I think I’ve explained everything about threading. Good luck with that.
One of our regular readers, his name is Alexei, sent us a photo of another device that he uses to cut the thread.
Thanks Alexei. Here is a photo of it and a commentary:
The lumber is pulled out separately (in this case, it’s half an inch). But if you take the ring out, you can put in a three-quarter-inch blade.
There is also a removable ring on the guide. With this ratchet you can adjust the inside diameter of the guide. 3/4 or 1/2 inch.
This ratchet can be used to cut threads on half inch pipes and on three quarter diameter pipes.
The main thing is to make the engagement (to start cutting the thread straight) and then you can twist the guide if there is not enough space for it.
This ratchet can be reversed and threaded almost exactly.
Using the ratchet
They’re also called slicing dies. This threading tool is essentially a nut that has been fitted with holes. They create the edges for the cuts.
Depending on the shape, there’s a slicing blade:
Using such a device as a larka, you can quickly prepare a pipe product of any kind for connection.
The heading tool must be aligned strictly perpendicular to the face of the pipe. If there is any misalignment, there is a possibility of the thread being stripped, or the diameter of the thread may change. Either way, the final result is not satisfactory.
How to Thread Pipe EXTREMELY FAST
It is recommended to perform all work with the plier smoothly, without jerking. While operating with this tool, from time to time it is necessary to lubricate the cutters and the surface part of the thread.
After the final coil is completed, the tap should be returned upwards and the thread is threaded again.
All about dies
Tap or lacer is a device used to cut various types of male threads. It is represented by a small nut on which there is an edge and a chisel tap. The threading tool may have a thread pitch ranging from eight to ten threads.
thread pitch is the distance between successive threads.
You can measure the thread pitch with a special device. a caliper.

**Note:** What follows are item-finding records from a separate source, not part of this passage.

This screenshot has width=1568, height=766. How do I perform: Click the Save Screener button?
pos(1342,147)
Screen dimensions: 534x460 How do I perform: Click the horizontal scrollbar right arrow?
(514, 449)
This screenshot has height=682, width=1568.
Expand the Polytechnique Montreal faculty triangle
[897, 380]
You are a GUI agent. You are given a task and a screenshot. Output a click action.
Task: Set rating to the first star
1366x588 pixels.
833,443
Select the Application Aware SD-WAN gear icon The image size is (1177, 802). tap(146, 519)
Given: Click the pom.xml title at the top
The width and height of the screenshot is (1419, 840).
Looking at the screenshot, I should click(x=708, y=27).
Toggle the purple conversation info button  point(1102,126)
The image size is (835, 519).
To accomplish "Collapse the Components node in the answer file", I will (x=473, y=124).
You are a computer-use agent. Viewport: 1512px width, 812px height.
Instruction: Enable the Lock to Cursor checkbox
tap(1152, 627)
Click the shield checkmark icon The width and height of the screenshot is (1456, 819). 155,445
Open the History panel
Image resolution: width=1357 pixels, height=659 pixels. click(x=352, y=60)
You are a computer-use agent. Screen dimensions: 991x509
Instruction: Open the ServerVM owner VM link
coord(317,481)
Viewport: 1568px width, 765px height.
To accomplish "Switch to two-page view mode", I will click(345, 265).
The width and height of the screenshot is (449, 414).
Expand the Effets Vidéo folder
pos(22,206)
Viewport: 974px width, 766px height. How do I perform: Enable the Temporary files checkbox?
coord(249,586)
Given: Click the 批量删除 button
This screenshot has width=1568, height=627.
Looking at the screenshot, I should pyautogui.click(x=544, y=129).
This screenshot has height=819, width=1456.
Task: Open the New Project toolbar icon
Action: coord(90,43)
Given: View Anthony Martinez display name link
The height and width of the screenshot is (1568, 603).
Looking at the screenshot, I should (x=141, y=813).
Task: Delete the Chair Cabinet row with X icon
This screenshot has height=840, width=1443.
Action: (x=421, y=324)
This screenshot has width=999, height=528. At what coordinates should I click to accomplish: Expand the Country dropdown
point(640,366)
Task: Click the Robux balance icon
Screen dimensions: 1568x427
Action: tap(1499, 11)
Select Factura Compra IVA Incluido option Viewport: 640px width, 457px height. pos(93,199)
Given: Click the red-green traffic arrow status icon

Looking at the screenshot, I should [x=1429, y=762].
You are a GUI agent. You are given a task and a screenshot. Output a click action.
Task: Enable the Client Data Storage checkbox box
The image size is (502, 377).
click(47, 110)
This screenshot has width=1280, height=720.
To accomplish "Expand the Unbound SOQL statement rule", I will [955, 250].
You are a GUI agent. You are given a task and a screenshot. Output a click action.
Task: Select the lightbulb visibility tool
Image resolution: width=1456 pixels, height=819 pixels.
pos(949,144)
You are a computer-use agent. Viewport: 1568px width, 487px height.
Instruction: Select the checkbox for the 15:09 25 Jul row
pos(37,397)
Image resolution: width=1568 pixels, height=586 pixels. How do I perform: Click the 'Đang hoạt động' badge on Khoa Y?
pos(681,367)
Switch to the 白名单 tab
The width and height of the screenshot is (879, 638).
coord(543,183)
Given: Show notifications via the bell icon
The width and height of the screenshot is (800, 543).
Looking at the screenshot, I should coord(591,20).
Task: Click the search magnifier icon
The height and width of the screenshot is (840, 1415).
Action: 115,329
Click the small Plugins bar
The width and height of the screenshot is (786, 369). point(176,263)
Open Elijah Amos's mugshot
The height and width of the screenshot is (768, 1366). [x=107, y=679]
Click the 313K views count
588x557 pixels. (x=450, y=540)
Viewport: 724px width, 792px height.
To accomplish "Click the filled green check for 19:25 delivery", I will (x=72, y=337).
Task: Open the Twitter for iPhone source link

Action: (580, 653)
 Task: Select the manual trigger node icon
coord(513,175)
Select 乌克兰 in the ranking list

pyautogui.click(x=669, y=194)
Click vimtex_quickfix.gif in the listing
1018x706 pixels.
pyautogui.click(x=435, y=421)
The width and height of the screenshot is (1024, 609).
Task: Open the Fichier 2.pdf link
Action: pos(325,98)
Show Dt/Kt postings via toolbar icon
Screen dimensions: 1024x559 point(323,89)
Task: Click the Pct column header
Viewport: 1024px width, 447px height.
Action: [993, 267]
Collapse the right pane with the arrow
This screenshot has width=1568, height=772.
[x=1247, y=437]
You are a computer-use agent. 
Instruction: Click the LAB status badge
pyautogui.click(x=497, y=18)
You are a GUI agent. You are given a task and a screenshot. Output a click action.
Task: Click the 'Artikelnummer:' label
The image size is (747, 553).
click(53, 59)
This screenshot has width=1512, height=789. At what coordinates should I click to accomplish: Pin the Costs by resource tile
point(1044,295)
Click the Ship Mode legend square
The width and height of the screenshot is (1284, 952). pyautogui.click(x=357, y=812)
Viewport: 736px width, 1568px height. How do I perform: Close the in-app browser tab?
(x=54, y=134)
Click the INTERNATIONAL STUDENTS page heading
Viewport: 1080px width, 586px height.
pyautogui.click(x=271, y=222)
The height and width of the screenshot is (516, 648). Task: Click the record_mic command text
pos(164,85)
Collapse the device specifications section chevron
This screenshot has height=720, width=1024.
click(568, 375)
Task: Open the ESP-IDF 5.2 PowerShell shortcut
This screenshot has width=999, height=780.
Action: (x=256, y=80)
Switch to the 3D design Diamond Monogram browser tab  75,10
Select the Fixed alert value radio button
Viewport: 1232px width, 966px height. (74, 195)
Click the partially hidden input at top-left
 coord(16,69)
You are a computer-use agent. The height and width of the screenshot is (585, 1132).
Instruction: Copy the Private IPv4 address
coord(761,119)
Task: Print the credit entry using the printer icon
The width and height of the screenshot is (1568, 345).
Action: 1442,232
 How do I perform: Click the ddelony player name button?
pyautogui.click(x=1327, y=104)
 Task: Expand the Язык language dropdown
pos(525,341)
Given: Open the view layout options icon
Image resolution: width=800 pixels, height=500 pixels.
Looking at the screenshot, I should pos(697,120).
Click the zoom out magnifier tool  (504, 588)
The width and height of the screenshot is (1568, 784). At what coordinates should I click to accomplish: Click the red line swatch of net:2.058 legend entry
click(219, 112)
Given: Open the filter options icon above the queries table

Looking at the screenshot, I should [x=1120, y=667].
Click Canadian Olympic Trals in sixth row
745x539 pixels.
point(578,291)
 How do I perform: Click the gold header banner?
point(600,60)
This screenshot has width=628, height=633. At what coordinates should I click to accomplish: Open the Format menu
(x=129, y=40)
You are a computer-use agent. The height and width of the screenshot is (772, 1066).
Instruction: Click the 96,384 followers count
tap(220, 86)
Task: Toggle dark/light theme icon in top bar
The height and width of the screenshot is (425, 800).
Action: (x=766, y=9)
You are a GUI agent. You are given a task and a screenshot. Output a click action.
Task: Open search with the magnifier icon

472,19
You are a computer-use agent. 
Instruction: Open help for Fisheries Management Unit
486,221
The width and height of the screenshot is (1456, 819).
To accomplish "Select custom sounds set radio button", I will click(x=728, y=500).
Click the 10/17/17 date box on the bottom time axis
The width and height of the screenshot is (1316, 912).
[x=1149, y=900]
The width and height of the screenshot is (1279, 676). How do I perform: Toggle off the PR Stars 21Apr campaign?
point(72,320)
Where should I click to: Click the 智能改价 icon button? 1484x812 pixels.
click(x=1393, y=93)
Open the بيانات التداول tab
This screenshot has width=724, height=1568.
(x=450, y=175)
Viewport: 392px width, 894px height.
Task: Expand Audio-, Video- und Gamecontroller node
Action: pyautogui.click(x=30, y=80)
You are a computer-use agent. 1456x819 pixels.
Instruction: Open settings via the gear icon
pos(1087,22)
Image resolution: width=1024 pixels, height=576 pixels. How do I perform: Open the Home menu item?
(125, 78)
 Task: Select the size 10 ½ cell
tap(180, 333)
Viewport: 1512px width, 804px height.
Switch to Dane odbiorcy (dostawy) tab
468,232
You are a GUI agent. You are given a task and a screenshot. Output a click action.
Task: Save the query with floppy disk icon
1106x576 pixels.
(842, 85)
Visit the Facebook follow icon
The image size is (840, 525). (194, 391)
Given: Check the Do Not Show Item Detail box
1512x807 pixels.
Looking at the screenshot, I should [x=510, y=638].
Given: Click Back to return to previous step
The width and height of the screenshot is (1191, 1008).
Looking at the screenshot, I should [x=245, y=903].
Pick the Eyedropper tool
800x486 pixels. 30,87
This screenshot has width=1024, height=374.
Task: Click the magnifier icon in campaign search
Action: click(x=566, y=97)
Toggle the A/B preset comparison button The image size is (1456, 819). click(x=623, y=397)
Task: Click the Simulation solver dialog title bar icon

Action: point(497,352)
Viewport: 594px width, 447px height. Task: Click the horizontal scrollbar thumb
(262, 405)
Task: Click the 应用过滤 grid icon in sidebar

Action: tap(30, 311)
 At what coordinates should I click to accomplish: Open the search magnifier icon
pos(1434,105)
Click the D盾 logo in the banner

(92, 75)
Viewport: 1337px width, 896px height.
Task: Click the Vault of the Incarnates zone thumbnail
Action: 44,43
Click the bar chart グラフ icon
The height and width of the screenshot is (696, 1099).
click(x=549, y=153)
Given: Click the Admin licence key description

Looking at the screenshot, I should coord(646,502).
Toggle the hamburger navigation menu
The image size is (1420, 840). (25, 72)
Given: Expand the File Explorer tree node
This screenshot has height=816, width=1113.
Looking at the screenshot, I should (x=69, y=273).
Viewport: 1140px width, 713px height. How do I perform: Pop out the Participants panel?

1/8″ to 2″ sizing dies. You can buy them in any online store, the price starts from 30, depending on size.
You will need
Kupp. threading tool, like dies, but it is a nozzle with a guiding skirt. It must be purchased at a plumbing store. There is no deficit on them, so you will find no problem, even in the village.
In this case the Chinese version, pretty good.
It costs about 200-500. It all depends on the diameter and markup. Running models for 1/2″, 3/4″ and inch diameter as in my version.
You can ask plumbers for a Soviet analogue, if possible. Then it will be free of charge for you.
Threading internal pipe threads
Adapters, elbows, couplings have internal threads; they are screwed on the pipe without reducing its inner passage. But if you want to make your own pipe connectors, you need this skill.
In this case taps are used for cutting (in the photo). It is a metal rod that has a cutting part. The edges are made by separate segments, separated by longitudinal strips for chip evacuation. The tap has a square shank, to which a screwdriver is fitted and rotated. This kit comes with two taps, one for roughing and one for finishing.